Hey, is there documentation for the new pod templa...
# announcements
f
Hey, is there documentation for the new pod templates feature?
d
Hey @Fabio Grätz, are you referring to setting a default PodTemplate for k8s Pod configuration? If so, I don't believe we have written anything up (will file an issue for it). Hopefully configuration is pretty simple, you just need to set the default-pod-template-name configuration option on FlytePropeller. When executing, FlytePropeller attempts to use the PodTemplate in the namespace that the Pod will be created in (ex. by default a pod in the project
flytesnacks
and domain
development
will look for a PodTemplate in the
flytesnacks-development
namespace). If that PodTemplate does not exist, it then attempts to find on in the namespace that FlytePropeller runs in.

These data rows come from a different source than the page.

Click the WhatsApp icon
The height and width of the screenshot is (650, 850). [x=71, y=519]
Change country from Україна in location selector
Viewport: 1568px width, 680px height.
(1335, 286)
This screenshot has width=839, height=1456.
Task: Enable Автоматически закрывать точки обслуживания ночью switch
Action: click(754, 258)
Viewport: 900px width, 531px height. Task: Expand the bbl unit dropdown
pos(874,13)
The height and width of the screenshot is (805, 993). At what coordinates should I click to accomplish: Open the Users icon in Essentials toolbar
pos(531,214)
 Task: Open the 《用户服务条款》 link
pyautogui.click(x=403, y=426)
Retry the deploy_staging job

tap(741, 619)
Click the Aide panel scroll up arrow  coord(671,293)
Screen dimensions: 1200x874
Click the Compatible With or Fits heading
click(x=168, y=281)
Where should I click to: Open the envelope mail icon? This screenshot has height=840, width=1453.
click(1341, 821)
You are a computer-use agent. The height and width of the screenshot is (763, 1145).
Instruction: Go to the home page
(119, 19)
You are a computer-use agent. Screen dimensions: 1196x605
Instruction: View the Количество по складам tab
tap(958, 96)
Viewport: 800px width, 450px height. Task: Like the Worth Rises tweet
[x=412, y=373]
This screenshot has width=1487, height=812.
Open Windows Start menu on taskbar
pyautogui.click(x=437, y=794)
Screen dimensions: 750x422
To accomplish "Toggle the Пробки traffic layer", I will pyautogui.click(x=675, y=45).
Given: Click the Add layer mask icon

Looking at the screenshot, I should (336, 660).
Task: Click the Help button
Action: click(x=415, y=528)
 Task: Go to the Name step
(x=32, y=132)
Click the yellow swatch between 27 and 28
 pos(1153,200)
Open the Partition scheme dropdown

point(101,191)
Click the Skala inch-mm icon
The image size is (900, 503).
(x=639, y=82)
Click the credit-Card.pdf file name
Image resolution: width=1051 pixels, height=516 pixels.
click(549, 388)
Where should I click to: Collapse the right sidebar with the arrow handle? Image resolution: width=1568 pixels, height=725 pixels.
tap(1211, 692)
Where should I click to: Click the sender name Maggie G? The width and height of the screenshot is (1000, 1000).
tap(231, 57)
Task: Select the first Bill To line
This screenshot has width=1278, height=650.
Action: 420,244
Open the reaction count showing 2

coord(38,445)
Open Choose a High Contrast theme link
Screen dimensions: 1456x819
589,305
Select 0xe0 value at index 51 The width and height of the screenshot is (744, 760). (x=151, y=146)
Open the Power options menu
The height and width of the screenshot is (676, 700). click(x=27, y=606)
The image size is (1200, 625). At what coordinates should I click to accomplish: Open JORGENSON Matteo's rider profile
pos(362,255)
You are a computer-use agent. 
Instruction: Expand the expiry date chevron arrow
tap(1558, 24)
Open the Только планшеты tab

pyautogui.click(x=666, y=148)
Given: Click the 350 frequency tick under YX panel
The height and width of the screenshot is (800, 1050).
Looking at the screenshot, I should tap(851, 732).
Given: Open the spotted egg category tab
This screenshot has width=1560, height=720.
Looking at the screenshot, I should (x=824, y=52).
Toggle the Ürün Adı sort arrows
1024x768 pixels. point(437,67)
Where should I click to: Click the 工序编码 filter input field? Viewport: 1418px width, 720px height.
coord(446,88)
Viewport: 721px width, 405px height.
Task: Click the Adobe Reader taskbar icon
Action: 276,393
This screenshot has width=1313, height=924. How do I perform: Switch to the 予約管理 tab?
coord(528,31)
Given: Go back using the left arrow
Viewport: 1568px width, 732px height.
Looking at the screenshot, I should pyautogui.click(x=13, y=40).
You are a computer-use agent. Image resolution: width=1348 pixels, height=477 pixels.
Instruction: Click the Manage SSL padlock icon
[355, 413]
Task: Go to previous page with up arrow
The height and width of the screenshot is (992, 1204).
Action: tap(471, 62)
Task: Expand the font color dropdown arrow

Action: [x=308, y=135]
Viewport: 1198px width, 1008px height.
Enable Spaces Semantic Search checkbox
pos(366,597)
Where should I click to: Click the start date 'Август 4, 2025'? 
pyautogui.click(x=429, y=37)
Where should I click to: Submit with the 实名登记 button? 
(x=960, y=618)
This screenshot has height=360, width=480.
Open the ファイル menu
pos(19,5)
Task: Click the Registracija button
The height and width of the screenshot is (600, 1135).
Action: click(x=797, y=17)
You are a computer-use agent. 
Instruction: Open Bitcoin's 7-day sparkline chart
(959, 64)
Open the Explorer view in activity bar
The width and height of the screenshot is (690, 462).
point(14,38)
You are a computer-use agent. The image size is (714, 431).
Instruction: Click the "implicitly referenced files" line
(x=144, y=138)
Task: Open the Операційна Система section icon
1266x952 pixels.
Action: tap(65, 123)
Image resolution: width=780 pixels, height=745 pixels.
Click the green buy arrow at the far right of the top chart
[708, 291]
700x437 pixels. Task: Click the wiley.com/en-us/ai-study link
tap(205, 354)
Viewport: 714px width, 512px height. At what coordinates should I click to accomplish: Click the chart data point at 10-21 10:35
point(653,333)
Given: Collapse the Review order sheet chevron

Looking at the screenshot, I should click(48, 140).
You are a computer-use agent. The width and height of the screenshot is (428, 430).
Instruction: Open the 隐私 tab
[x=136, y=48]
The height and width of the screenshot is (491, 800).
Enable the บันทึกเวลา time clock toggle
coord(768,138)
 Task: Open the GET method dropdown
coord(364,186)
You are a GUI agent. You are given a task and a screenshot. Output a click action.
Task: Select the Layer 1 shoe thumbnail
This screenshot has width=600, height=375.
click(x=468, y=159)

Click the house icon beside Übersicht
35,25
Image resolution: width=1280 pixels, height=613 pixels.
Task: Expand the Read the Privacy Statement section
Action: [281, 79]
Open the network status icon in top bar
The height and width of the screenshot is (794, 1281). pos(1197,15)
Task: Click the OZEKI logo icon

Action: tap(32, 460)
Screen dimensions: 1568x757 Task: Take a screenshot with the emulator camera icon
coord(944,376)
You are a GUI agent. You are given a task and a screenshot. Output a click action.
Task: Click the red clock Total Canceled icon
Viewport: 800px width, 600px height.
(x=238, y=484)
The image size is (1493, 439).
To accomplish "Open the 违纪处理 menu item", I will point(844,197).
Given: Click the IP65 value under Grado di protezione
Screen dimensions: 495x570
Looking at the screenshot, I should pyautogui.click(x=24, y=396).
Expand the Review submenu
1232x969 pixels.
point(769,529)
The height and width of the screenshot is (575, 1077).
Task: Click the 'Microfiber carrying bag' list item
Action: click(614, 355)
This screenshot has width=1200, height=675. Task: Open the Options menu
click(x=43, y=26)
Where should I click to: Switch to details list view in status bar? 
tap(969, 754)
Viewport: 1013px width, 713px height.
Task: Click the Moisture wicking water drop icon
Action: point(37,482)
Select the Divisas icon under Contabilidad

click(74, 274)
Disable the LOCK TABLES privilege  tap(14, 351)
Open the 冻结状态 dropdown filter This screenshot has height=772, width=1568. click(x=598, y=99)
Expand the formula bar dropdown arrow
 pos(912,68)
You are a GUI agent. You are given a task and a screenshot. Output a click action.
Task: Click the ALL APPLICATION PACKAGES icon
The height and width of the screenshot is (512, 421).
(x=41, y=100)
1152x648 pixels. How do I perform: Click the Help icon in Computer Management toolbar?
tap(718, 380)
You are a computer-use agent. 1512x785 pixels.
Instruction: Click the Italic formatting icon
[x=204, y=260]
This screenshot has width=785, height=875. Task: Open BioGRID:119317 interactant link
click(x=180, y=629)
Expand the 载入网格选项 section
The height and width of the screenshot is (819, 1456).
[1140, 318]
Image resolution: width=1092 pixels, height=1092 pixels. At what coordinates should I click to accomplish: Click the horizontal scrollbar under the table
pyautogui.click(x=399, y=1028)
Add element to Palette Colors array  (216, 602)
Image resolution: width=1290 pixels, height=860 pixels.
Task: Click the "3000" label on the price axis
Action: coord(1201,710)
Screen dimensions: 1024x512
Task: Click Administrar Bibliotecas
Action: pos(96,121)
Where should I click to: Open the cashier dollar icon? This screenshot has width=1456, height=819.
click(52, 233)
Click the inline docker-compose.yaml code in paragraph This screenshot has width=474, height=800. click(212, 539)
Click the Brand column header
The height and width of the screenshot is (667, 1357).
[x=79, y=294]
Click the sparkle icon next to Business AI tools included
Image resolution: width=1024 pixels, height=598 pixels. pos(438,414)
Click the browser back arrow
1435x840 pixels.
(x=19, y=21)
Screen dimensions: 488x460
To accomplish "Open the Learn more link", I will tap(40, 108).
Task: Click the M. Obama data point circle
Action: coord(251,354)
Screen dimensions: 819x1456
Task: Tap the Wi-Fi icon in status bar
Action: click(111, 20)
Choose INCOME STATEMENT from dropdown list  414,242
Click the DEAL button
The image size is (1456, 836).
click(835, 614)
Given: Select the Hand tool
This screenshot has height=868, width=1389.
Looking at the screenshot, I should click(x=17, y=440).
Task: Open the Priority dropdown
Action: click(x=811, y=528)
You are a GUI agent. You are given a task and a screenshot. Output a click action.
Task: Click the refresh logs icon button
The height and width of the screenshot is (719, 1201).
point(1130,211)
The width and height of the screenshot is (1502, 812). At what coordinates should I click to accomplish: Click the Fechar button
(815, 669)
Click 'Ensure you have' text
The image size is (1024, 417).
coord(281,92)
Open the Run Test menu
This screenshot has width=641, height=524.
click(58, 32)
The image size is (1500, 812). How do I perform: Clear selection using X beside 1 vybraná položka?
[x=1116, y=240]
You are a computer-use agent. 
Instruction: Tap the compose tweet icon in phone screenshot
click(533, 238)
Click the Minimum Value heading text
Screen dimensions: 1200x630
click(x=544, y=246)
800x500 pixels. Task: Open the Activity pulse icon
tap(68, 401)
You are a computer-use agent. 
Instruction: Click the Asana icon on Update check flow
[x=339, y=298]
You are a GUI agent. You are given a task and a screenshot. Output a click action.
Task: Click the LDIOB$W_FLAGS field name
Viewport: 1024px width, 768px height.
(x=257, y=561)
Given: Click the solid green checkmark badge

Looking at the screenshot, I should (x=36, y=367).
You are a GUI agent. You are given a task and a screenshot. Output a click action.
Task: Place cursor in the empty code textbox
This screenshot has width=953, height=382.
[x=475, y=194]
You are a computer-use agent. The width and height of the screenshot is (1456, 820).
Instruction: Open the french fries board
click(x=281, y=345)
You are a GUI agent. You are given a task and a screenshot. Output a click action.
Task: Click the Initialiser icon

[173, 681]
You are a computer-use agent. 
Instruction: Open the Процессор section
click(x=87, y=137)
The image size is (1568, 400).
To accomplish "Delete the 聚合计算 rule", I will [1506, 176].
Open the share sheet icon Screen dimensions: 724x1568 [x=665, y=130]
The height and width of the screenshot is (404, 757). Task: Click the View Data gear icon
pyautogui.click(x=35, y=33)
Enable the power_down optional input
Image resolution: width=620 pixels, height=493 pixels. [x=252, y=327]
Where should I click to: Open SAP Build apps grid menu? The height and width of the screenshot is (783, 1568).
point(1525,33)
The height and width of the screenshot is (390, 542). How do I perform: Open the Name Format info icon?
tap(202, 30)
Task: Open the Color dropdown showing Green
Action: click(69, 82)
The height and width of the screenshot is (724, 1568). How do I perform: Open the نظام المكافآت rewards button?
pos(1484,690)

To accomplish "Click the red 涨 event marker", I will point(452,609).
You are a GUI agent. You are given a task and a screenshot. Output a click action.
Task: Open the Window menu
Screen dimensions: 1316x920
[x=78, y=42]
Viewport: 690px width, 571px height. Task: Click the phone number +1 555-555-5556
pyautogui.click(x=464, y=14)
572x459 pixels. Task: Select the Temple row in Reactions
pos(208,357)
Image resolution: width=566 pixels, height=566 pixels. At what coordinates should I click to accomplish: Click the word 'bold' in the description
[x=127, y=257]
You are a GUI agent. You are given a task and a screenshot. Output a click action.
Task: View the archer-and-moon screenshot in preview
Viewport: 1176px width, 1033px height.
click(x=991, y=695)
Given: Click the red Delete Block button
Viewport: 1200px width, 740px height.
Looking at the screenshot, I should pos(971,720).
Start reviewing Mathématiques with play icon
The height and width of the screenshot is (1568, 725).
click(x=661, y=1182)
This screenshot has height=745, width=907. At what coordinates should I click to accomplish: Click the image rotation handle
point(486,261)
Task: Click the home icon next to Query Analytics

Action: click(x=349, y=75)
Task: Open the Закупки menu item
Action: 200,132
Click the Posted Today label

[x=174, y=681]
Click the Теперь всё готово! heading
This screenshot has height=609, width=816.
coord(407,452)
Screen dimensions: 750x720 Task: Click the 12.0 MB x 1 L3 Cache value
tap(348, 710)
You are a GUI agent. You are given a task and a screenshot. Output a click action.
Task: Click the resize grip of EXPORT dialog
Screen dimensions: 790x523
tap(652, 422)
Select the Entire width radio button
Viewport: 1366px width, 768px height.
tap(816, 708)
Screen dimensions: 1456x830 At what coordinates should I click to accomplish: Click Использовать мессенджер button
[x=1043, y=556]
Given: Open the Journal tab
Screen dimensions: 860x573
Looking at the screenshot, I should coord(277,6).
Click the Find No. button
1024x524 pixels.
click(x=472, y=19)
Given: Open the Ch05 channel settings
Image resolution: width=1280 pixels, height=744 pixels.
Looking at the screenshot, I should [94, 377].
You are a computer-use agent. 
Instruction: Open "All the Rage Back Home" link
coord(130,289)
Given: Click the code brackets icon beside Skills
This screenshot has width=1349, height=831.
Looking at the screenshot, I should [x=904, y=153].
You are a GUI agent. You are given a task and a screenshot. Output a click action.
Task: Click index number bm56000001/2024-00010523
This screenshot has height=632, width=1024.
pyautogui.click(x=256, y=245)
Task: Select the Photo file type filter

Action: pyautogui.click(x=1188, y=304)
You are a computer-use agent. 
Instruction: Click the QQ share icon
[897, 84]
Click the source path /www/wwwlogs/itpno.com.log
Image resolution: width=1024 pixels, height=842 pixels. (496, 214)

The only thing to note is that PodTemplates are required to have a container set. In the implementation we override this value, because Flyte requires certain containers to be running. So when definined the default PodTemplates you need to do something like:
apiVersion: v1
kind: PodTemplate
metadata:
name: flyte-default-template
namespace: flyte
template:
metadata:
spec:
containers:
- name: noop
image: <http://docker.io/rwgrim/docker-noop|docker.io/rwgrim/docker-noop>
subdomain: "default-subdomain"
Where in this example I defined a
noop
container.
cc @Marc Paquette
👍 1
1
A link to the github issue for visibility.
f
Thank you, I will try this out! The original motivation for looking into this is that I need to start my workflow tasks on a tainted node pool of high-powered machines that e.g. the flyte backend etc. wouldn’t be able to use. I have been using the default tolerations to do this but the Spark tasks don’t use them currently. I fixed this in this PR (Ketan already tagged you I think). Does this fix make sense to you? Spark on K8s currently unfortunately doesn’t use v1.PodTemplateSpec but a custom pod spec (see discussion). So I think that the pod template wouldn’t solve my problem as flytepropeller would have to translate the pod template into sparks custom pod spec. Is this correct?
d
I think your PR is certainly justified. Looking a bit deeper I wonder if we should take it a step further. It looks like (and sound like in the discussion) that the spark PodSpec is a subset of the k8s PodSpec. Should we set all spark configuration according to the k8s plugin config? I see that NodeSelector, HostNetwork, SchedulerName, Affinity (among others) are in both PodSpecs but not carried over from Flyte k8s configuration. Is there any reason that these values should not be?
f
No, i don’t think there is a good reason against also carrying those over. I will add this to the PR in the next days and ping you again once ready?
d
And yeah, currently the default PodTemplate is only applied to Pods launched using the Pod plugin (ie. Container and Pod tasks). Maybe it makes sense to apply these values as default to all resources, including Spark. There seem to be a few options: • Spark 3 allows passing default PodTemplates, but require a volume mount I think - so it could be a little messy • We could use the Flyte default PodTemplate to initialize a default Spark PodSpec - similar to the mapping in the opposite direction that Spark 3 seems to do. If we want to transition to using the Flyte default PodTemplate rather than adding one-off configuration in the k8s plugin configuration (as we certainly want to) this may set some precedent. We would have to have a deeper discussion.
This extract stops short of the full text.